Search the data for the word "Choose" and copy out every line that has it.

◆ Saved data entries
__________________________________________________

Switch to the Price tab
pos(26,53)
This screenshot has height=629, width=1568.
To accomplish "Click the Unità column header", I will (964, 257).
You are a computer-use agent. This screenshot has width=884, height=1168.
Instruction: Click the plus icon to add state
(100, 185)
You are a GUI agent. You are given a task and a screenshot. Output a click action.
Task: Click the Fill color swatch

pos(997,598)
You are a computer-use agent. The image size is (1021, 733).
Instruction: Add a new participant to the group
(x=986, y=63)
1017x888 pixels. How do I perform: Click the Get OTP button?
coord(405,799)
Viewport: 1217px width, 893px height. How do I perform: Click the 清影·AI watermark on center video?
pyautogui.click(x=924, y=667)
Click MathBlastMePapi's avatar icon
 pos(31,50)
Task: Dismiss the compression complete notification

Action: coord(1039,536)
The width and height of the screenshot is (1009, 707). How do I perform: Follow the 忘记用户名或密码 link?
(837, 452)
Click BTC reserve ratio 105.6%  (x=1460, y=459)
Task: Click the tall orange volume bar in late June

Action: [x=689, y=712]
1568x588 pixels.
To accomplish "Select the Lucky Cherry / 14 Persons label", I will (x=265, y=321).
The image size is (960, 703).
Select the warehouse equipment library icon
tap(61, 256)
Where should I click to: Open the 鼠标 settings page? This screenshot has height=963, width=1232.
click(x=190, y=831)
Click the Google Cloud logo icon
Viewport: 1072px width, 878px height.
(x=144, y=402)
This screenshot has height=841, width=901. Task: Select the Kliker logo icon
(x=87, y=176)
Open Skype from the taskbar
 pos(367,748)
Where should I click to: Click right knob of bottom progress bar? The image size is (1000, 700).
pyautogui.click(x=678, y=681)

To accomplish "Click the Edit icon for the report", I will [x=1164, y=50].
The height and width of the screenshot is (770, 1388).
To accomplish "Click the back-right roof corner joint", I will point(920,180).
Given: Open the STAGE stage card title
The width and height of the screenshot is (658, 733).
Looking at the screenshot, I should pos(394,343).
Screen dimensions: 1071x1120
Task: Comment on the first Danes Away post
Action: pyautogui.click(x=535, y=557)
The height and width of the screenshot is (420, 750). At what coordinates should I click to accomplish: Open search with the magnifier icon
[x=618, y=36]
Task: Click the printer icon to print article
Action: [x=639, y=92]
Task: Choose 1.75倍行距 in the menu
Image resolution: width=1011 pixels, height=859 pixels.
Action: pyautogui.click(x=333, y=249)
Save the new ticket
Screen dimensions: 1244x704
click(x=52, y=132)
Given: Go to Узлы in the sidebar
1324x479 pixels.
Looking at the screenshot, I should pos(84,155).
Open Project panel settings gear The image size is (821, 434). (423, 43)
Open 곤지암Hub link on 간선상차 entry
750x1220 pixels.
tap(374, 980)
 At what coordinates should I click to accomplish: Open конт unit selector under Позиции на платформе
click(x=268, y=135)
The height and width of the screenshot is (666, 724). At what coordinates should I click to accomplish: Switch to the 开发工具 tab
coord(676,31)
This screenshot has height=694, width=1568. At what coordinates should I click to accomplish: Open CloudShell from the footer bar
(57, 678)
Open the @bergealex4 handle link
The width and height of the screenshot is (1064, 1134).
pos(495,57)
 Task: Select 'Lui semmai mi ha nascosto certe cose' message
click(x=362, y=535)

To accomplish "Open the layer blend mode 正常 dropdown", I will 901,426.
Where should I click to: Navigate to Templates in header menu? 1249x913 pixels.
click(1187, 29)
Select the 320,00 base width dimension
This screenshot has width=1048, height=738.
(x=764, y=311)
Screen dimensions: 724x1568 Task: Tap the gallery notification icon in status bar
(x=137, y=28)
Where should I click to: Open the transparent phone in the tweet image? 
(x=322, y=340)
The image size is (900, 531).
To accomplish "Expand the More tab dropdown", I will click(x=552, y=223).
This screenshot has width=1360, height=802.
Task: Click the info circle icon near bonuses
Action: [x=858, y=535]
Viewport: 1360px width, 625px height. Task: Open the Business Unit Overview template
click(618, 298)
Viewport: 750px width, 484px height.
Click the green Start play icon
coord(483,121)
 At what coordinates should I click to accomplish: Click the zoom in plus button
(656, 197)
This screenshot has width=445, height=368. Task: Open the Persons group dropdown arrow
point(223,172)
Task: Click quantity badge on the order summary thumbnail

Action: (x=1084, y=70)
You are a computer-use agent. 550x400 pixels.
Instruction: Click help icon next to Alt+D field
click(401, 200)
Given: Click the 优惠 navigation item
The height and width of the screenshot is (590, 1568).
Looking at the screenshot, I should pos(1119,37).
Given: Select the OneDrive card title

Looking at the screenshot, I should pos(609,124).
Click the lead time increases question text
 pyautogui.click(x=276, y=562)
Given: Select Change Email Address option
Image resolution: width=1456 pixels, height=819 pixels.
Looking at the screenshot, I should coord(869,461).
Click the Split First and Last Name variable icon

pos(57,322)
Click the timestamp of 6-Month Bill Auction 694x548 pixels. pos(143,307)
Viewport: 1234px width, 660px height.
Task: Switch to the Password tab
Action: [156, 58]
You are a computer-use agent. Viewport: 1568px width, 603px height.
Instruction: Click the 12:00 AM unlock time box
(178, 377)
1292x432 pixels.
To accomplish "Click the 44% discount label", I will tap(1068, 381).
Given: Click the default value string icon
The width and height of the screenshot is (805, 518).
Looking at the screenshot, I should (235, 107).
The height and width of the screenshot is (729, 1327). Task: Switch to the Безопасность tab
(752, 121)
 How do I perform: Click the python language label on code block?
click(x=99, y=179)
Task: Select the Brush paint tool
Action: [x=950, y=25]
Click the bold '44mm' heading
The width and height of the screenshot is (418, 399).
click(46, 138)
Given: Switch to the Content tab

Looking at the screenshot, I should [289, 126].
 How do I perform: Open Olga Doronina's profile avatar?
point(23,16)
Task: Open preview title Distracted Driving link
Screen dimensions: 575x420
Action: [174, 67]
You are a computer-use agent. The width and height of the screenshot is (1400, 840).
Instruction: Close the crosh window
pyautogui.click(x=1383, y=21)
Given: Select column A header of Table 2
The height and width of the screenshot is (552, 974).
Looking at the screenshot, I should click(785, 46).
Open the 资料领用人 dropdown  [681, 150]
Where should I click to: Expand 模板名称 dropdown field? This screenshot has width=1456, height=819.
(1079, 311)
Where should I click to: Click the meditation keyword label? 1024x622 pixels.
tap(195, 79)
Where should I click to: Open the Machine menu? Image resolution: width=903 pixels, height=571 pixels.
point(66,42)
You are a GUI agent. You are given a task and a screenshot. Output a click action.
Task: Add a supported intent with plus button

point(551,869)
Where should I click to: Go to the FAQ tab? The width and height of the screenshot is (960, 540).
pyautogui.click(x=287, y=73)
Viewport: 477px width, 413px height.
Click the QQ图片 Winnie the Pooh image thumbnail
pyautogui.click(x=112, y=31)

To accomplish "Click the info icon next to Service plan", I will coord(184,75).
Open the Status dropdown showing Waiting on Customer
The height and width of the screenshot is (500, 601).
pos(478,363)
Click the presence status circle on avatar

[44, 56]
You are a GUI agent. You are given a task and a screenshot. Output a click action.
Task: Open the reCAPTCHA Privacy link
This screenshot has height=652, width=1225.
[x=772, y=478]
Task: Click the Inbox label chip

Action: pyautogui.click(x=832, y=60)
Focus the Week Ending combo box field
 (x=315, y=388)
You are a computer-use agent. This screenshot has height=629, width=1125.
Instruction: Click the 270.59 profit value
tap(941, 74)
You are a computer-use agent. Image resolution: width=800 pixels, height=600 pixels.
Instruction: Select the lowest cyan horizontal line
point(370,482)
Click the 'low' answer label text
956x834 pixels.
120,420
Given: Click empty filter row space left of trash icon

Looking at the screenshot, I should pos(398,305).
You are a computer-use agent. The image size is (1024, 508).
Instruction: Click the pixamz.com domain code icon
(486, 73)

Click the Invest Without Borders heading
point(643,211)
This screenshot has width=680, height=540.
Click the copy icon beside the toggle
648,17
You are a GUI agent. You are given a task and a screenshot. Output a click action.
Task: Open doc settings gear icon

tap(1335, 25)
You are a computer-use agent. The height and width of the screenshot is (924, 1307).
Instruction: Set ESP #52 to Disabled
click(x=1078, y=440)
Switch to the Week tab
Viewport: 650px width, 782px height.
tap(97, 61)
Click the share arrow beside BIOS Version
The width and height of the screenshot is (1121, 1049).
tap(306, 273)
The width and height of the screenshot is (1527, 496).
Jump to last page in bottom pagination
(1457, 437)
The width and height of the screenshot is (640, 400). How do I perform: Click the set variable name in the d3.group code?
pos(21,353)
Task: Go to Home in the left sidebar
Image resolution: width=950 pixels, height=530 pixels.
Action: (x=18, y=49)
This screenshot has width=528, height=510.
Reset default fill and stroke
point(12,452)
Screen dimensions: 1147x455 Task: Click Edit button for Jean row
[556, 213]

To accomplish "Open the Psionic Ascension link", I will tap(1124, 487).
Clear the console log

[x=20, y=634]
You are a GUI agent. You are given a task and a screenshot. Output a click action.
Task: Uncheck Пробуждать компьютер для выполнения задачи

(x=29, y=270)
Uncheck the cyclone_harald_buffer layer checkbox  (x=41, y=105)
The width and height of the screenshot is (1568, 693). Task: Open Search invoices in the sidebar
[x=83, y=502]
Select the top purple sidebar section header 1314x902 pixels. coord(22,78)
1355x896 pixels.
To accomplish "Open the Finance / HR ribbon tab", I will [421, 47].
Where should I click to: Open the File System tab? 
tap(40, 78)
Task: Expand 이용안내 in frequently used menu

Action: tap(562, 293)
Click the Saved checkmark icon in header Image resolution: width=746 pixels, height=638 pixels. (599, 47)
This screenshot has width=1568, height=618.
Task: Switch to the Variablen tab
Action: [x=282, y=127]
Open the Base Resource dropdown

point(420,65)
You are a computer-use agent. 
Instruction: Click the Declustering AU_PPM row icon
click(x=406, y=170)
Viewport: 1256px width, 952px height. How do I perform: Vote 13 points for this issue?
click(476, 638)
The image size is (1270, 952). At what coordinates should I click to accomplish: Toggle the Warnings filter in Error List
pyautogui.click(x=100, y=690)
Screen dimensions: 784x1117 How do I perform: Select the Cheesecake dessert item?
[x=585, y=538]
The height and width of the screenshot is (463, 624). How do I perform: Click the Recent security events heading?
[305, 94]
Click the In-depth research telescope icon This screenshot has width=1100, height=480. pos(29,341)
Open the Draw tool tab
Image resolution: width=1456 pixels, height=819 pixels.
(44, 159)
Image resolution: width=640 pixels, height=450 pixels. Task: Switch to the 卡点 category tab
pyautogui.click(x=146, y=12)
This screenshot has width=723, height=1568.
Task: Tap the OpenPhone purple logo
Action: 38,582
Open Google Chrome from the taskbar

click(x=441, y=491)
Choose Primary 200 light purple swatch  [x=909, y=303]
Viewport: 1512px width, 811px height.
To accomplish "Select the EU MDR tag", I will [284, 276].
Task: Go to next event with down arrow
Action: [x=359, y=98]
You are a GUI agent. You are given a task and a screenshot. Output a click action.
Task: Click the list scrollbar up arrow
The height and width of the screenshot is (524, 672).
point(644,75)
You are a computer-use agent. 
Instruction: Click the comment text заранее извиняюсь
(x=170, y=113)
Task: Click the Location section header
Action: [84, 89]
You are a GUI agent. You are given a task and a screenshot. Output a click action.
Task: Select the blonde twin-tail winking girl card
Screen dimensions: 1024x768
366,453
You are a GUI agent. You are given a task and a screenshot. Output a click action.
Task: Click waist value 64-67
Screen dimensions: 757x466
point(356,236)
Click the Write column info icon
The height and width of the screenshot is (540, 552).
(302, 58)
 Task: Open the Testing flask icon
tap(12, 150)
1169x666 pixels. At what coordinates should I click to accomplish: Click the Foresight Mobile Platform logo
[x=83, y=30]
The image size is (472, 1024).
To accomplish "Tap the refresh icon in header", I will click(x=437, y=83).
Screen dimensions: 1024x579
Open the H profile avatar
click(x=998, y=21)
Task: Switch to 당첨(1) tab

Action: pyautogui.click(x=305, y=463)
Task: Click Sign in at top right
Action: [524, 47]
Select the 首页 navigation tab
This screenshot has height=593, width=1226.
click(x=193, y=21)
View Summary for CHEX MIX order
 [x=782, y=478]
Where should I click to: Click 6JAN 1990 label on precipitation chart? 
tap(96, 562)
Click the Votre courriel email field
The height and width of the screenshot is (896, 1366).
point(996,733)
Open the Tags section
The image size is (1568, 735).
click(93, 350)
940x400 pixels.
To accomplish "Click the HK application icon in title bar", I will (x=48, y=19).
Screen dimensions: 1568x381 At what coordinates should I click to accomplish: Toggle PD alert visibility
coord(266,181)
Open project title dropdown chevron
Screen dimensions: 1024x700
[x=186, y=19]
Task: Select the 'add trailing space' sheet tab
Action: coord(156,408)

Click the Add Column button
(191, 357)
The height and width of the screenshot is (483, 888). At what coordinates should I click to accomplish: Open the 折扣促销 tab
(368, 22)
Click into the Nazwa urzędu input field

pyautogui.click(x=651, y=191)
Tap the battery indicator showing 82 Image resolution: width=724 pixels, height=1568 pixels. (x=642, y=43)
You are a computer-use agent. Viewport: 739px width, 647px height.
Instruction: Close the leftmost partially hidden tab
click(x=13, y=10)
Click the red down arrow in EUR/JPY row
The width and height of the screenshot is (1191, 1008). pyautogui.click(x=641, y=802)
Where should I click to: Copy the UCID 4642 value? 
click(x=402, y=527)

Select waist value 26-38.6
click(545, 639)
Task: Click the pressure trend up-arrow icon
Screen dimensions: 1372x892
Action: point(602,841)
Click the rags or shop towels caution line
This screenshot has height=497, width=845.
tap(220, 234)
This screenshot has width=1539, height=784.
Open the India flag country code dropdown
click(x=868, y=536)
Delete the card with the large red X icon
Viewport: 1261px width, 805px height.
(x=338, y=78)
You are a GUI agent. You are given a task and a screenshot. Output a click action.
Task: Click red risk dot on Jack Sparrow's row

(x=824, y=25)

__________________________________________________

◆ Answer to this exercise
Task: Choose 1.75倍行距 in the menu
Choose Primary 200 light purple swatch  [x=909, y=303]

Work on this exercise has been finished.